As far as college versus tech school, others here have echoed that it is more about what skills you have, than what degree you have, but if you are going to pursue a STEM degree, I would recommend a computer science degree.

As far as which schools to attend, I know that Rochester Institute of Technology has pipelines into the tech industry, as a few years back when I attended an interview program at a certain company in NC, there was an RIT mafia walking through the halls.

As far as challenges, I had severe social anxiety growing up, and even quite a few years into adulthood (this affected school, dating, work, etc.) This issue wasn't really conquered until I realized there was nothing to be afraid of. This doesn't mean I take license to leap from heights, but I am now completely comfortable talking to perfect strangers I meet on the street!

As far as warning about legal implications, I had a friend get in trouble with the FBI for something he and some of his buddies were doing. Basically, this means that you should look to hone your pen-testing skills in dedicated practice environments or home labs that you build yourself.

Feel free to direct message me here (less frequent response) or LinkedIn (more frequent response).

Hope this helps!

[Deleted User]

@instant000

Offsec won't let anyone under the age of 16 sign up for their courses from my understanding. Not only that, but for a kid to go from nothing to OSCP is gonna be very very demanding when he is in HS. I wouldn't recommend OSCP until he graduates HS or even college should he decide to go. You can't expect someone to do something that advanced without a foundation.

Nerkle

I think if he can go to the STEM highschool, that would be an excellent way of learning and networking with teachers who may know more.

I also suggest this for him. Get him to make a github, start writing down some CaptureTheFlag and WarGames.( https://www.hackthissite.org/info/about and OverTheWire: Wargames or whole index: http://captf.com/practice-ctf/ ) Those will help him learn Linux and Windows commands in the terminal really fast and if he is able to write down the code in notepad/leaf pad and screenshots with those, he will be able to show his work to the pros and jobs that will hire him in the future. Also do some labs, I highly suggest doing some of the virtualbox Kali Linux labs and following some Udemy classes or Cybrary on how to set up the labs and how to run some attacks on a home made networks on metasploit so he will not have to hack someone else to get the experience he needs.


Also for networking/meeting others in the industry, I suggest he joins the reddit /HowToHack IRC or the hackthissite IRC to chat with some folks there, as well as going to the hacking / cybersecurity conventions, may need to google what is nearest for you. 2nd thing he needs to do is set up a LinkedIn and a Twitter account. With the LinkedIn account he can either add friends he meets at the conventions or he can start reaching out to some of the professionals and ask advice from them, they may know someone to introduce him to for the next steps of breaking into the industry or a possible position available. Also his linkedin can have his github added to the main page as a portfolio to show his work that he has done which could interest future employers.
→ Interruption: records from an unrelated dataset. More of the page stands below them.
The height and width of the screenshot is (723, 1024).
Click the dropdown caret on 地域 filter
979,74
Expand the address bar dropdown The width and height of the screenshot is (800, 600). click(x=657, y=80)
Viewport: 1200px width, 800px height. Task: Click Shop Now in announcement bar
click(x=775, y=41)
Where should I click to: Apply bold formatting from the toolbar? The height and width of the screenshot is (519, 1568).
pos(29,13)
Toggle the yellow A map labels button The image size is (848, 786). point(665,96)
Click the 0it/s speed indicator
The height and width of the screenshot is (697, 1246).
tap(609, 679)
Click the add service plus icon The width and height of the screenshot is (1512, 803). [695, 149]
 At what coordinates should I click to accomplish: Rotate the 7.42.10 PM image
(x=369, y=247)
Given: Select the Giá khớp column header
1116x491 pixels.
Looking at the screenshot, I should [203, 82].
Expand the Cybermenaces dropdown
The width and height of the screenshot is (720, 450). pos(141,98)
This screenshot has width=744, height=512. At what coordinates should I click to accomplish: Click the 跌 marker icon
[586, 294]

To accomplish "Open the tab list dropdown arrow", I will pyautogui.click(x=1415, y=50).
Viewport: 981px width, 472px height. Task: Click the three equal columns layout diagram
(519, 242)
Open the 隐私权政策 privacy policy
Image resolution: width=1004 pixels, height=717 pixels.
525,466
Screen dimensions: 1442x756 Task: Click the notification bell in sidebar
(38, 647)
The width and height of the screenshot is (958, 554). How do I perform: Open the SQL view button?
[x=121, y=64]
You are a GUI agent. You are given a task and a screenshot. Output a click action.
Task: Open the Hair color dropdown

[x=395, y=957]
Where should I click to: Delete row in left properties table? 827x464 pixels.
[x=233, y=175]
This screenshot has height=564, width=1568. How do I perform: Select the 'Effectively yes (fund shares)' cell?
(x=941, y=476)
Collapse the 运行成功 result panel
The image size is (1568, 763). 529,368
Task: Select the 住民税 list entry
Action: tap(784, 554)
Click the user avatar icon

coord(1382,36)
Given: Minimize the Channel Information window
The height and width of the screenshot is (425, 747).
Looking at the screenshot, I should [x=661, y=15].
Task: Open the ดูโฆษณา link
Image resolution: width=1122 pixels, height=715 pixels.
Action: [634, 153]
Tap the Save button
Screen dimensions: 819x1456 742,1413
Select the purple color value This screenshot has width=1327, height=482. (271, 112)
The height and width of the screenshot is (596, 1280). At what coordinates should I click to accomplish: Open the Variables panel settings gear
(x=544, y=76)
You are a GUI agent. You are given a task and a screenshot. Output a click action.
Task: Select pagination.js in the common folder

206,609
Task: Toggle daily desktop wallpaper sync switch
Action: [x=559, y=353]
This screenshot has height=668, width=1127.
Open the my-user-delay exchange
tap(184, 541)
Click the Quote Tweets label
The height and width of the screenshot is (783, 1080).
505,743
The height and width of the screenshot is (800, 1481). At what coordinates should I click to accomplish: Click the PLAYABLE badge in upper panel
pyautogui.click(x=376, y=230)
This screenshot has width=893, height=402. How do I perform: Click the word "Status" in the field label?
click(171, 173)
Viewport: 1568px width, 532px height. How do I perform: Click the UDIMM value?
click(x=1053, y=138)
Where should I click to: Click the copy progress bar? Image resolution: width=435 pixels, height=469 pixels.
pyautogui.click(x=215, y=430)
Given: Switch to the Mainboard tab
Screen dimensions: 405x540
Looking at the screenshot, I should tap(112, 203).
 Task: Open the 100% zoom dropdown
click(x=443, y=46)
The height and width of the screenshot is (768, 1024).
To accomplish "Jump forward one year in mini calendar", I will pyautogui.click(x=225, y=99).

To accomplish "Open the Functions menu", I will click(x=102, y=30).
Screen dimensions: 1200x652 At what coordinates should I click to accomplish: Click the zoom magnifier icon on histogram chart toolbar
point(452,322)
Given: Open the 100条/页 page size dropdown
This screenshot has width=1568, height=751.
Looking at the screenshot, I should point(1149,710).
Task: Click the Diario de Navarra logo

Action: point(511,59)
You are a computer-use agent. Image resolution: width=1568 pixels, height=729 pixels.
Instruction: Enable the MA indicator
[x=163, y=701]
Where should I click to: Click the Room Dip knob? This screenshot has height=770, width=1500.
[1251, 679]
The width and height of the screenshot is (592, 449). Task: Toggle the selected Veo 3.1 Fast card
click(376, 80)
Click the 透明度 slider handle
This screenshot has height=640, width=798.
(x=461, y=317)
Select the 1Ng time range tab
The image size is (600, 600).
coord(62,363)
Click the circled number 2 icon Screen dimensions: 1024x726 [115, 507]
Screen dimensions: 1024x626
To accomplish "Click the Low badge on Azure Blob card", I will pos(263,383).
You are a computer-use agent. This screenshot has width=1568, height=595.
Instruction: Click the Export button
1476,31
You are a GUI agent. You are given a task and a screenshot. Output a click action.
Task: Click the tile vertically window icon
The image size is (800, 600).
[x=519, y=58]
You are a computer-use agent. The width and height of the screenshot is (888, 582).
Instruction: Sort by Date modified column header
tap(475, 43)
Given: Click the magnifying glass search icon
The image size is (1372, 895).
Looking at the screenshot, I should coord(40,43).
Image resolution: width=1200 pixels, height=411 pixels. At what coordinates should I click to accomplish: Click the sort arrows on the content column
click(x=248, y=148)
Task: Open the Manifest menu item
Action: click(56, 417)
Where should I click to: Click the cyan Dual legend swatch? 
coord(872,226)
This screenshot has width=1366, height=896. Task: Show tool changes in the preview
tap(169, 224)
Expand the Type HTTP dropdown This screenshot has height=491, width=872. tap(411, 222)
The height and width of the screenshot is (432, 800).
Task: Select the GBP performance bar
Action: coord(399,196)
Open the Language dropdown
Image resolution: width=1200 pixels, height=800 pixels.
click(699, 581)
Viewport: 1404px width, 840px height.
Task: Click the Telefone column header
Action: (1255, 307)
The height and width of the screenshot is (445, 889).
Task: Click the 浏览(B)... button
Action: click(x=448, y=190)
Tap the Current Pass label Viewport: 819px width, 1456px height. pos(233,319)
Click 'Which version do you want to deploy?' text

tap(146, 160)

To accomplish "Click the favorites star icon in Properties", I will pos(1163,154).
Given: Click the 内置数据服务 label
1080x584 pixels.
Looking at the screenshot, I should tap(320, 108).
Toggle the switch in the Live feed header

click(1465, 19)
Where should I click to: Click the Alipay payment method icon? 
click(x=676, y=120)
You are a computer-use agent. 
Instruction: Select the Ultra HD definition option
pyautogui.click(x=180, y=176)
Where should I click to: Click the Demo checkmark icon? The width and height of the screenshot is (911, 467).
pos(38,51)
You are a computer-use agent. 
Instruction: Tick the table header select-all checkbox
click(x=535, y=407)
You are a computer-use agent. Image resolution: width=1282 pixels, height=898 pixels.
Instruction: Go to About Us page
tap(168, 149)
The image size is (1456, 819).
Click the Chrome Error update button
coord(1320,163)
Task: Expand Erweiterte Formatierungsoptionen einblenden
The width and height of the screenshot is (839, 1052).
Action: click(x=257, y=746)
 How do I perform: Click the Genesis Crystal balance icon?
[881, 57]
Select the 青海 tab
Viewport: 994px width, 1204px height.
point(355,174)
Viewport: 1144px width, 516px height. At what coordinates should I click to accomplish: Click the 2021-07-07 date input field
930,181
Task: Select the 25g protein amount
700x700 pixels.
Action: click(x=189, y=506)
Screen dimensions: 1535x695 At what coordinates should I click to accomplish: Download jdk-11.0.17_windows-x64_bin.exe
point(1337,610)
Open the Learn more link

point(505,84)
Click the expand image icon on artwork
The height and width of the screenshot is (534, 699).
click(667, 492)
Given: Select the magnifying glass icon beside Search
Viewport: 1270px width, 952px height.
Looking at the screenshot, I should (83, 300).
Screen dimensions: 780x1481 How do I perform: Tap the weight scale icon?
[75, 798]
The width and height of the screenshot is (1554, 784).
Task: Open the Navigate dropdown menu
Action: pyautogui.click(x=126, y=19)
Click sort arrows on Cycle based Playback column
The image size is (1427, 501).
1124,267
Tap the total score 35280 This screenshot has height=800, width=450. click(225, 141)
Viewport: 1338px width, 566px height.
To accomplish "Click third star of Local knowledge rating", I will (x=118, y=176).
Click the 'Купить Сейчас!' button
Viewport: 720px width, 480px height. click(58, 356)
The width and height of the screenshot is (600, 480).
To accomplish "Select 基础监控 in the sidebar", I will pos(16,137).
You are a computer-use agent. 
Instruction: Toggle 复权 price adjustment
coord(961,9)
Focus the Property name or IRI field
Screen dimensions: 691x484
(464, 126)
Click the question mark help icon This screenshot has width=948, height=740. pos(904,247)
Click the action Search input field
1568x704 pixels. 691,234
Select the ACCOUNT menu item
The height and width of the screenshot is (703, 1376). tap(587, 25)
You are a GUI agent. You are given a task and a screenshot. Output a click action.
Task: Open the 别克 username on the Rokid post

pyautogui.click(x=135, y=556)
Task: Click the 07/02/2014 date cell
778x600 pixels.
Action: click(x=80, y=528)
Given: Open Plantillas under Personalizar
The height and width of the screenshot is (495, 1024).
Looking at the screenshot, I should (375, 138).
If he has a twitter account, he can post his latest projects and talk with those in the industry there and hashtag his work so that more people searching the tags will find it, which means they will find him and make more connections and find out the latest tips and tricks he can improve on.

I wish you and your son luck! I'm a student in college for Cybersecurity and still clonking around figuring things out so totally understand wanting to know the next steps.